Tom Cholmondeley: He died on August 17, 2016. file photo | nmg
Tom Cholmondeley: He died on August 17, 2016. file photo | nmg 

One of Kenya’s wealthiest and most controversial white families Thursday moved to court to compel a private hospital in which their only heir died while receiving treatment, to furnish them with medical records of the deceased.

Hugh George Cholmondeley, the 5th Lord Delamere, sued MP Shah Hospital and its Social Service league for refusing to provide the family with hospital records of Thomas Patrick Gilbert Cholmondeley.

Tom died on August 17, 2016 while recuperating in the Intensive Care Unit of the said hospital after undergoing an all hip replacement surgery.
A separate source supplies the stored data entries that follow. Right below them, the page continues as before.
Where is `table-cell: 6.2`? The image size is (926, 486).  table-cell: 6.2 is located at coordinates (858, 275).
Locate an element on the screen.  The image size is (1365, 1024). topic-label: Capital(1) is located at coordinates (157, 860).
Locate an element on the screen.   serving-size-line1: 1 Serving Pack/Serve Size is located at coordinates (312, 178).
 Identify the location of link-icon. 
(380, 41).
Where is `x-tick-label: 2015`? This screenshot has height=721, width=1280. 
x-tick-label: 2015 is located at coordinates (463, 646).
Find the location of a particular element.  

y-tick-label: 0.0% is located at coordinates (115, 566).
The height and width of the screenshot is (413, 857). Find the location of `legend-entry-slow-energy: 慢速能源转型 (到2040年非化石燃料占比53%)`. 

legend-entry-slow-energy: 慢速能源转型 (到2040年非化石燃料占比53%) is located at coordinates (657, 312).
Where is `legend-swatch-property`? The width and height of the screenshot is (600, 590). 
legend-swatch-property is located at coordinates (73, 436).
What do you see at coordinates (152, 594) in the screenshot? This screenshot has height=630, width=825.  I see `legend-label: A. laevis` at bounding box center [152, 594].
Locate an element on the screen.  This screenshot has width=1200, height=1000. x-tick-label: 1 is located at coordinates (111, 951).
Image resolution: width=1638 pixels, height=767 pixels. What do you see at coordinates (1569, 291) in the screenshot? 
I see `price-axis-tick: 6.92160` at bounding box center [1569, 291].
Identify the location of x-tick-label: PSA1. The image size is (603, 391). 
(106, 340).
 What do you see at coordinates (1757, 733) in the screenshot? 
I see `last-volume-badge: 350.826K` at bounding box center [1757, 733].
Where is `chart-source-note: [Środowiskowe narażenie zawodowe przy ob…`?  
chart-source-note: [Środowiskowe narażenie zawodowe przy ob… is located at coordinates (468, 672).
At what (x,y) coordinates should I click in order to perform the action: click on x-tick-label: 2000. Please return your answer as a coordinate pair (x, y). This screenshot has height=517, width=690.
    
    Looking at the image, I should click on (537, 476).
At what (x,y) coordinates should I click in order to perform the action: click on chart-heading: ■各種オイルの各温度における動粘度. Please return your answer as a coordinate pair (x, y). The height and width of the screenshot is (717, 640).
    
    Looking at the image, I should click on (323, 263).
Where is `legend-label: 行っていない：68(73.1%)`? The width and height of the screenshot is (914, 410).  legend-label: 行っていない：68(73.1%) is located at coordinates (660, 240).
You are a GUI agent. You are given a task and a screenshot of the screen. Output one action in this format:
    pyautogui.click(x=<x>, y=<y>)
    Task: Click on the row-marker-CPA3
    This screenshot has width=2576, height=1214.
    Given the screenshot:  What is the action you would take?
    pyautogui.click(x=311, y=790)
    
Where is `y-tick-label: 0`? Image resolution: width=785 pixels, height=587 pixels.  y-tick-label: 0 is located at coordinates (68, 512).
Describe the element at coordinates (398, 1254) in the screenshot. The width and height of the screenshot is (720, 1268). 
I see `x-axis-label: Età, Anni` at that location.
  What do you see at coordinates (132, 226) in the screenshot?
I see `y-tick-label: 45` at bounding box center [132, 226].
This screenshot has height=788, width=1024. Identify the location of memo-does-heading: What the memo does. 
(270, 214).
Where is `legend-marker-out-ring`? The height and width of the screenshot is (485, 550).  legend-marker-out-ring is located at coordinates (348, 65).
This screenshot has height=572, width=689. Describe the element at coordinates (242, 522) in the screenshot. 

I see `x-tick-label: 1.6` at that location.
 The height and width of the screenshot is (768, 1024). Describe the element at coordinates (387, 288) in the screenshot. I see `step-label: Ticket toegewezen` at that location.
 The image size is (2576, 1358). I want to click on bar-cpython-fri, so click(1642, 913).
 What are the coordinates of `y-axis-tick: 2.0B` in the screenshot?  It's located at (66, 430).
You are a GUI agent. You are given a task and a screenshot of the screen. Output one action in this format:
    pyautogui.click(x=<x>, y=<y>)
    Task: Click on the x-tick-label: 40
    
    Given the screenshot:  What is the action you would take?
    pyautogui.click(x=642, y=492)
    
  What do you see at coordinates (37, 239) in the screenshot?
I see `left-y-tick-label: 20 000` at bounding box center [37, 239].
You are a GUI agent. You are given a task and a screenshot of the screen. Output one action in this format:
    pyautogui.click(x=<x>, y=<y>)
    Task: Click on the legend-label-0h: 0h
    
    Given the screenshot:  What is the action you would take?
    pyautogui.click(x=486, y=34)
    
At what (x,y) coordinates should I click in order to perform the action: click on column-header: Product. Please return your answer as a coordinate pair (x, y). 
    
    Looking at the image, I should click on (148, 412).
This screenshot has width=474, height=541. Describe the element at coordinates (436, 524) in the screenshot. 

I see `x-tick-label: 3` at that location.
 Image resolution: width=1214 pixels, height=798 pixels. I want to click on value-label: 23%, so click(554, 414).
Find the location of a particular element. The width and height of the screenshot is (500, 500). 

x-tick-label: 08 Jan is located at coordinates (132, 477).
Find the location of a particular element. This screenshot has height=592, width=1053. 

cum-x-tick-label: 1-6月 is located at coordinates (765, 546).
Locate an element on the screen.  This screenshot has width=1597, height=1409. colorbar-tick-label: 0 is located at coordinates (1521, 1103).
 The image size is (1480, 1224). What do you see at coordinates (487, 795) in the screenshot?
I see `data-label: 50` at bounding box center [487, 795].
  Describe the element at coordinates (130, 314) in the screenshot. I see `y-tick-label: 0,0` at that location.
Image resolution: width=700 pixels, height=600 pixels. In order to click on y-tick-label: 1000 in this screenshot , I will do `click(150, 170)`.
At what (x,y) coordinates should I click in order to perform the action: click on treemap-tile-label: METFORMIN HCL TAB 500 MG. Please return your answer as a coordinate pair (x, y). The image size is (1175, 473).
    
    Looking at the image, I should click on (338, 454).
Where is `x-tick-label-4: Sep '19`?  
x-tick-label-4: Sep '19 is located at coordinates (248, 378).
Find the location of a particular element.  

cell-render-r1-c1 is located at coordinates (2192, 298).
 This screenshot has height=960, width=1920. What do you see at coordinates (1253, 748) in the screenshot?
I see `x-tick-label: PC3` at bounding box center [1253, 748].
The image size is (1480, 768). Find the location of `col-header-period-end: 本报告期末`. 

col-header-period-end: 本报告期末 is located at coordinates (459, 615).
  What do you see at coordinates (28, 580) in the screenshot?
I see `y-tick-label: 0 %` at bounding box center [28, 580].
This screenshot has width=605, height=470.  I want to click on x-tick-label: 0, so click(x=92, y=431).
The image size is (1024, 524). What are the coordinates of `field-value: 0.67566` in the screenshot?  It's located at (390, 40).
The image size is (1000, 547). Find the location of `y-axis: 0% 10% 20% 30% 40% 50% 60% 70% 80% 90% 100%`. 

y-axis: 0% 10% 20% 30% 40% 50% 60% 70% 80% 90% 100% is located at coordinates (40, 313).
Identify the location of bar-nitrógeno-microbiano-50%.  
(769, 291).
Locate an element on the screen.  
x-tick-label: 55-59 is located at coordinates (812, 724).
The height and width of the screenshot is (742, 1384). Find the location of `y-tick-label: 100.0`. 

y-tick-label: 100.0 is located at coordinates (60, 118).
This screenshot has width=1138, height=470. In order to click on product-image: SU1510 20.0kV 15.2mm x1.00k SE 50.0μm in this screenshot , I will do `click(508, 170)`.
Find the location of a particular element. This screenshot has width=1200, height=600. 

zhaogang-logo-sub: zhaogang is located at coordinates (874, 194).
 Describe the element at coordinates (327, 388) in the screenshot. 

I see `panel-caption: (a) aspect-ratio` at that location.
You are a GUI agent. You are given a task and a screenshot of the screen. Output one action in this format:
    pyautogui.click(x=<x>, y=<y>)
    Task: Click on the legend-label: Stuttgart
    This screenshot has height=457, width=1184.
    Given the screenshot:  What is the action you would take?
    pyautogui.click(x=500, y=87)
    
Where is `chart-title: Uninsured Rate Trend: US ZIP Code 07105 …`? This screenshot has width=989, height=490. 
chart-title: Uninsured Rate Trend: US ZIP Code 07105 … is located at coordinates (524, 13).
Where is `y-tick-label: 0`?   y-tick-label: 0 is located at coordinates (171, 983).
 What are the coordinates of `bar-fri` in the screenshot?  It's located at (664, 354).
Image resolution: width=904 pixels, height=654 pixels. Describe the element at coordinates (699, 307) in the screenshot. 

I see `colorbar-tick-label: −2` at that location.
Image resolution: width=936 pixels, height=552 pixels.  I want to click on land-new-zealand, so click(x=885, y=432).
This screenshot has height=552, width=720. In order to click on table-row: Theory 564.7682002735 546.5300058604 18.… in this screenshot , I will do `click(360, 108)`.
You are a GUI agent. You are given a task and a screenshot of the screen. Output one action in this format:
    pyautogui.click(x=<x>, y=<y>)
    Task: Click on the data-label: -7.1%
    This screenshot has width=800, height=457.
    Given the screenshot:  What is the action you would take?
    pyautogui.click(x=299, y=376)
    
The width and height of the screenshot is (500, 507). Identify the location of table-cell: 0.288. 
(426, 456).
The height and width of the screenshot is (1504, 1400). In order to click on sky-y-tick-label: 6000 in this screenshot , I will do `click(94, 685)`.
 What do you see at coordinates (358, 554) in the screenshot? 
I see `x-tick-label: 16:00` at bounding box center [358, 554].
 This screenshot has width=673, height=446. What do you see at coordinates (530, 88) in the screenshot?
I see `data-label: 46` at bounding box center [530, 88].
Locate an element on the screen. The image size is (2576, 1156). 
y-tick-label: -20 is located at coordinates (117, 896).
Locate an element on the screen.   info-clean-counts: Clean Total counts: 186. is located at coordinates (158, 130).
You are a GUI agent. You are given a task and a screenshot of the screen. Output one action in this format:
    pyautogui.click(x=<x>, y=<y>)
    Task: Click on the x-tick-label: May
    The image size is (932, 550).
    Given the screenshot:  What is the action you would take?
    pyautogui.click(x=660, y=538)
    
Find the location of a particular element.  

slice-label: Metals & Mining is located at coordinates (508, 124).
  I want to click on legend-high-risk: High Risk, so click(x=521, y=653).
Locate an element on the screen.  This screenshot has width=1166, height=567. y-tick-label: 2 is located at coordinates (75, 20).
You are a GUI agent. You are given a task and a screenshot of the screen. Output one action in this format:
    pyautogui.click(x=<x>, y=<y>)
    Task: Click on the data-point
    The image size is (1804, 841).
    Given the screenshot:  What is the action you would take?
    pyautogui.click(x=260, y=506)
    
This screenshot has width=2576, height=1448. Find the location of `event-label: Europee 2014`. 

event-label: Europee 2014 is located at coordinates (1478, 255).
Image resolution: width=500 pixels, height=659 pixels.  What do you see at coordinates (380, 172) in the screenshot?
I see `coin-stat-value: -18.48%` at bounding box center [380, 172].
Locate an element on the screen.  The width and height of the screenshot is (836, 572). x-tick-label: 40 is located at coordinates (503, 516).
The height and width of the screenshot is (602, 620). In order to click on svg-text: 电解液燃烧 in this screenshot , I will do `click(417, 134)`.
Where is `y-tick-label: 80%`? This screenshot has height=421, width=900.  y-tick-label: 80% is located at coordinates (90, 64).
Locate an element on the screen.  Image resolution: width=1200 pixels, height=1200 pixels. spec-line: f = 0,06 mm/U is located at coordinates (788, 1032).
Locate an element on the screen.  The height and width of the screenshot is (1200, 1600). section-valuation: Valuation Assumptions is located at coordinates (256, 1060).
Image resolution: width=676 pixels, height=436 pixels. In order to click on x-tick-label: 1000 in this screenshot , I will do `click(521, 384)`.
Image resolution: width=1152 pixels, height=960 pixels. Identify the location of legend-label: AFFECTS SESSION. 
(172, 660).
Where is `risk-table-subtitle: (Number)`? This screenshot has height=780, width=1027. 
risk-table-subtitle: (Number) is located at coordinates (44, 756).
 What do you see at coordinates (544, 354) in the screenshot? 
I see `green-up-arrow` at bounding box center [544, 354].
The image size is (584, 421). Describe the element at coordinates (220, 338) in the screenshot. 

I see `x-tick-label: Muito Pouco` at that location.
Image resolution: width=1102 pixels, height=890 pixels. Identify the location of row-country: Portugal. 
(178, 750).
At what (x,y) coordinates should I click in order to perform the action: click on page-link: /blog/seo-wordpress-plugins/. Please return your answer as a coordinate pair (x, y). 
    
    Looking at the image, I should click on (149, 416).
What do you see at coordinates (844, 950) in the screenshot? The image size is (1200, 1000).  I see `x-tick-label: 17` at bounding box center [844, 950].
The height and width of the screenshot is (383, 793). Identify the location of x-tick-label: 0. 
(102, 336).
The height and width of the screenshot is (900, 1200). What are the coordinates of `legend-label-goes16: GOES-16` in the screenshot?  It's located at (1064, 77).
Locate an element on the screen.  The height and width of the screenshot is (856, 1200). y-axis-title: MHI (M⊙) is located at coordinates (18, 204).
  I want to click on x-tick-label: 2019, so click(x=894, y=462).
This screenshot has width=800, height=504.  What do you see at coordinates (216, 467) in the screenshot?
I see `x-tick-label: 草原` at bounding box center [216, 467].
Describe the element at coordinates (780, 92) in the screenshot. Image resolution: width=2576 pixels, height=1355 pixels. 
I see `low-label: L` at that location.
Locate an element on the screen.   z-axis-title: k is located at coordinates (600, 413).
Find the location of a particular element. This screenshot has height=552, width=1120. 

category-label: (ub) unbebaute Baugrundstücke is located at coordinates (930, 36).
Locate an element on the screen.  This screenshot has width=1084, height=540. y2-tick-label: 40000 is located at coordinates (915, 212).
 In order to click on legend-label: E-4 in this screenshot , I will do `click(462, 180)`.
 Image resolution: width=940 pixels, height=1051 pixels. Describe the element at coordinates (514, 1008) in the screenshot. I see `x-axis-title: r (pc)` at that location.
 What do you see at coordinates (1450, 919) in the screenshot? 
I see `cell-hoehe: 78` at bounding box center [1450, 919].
However, nearly a year after, the family has been unable to obtain his death certificate, a factor which is putting the expansive Delamere beef and dairy farms in which he was a finance director at risk of intermeddling on matters administration.

Tom’s medical records have never been released and postmortem report was inconclusive and this has made it impossible for his family to get a death certificate.

According to Tom’s father, the inability to get a death certificate continues to cause the family psychological torture.

“The direct consequence of the hospital’s unlawful action is that no letters of administration can be taken out in respect of the deceased for purposes of administering the said estate in accordance with the law and the wishes of my son,” he said.

The family claimed it has several times asked the hospital to share the hospital records to no avail.

“Unless this matter is certified as urgent and heard on a priority basis, the deceased’s estate will suffer irreparable loss as it will be exposed to intermeddling acts and will consequently waste away,” said Mr Antony Njogu the family’s lawyer.

Tom got a fracture at the neck of his thigh bone on the right limb in March 2015 while on holiday in Thailand. He underwent a successful surgery there.

He accidentally fell, eleven months after that surgery.

In 2005, Tom was arrested and charged with murdering Samson Ole Sisina who had been working as an undercover wildlife ranger on his estate. But Tom claimed he thought the man was an armed robber and the prosecution dropped the case for lack of evidence.

He was cleared of murder in April 2009 but found guilty of manslaughter and sentenced to eight months in prison. He was released in October 2009.

His father now wants the court to issue a declaration that the hospital has violated their rights and wants related damages.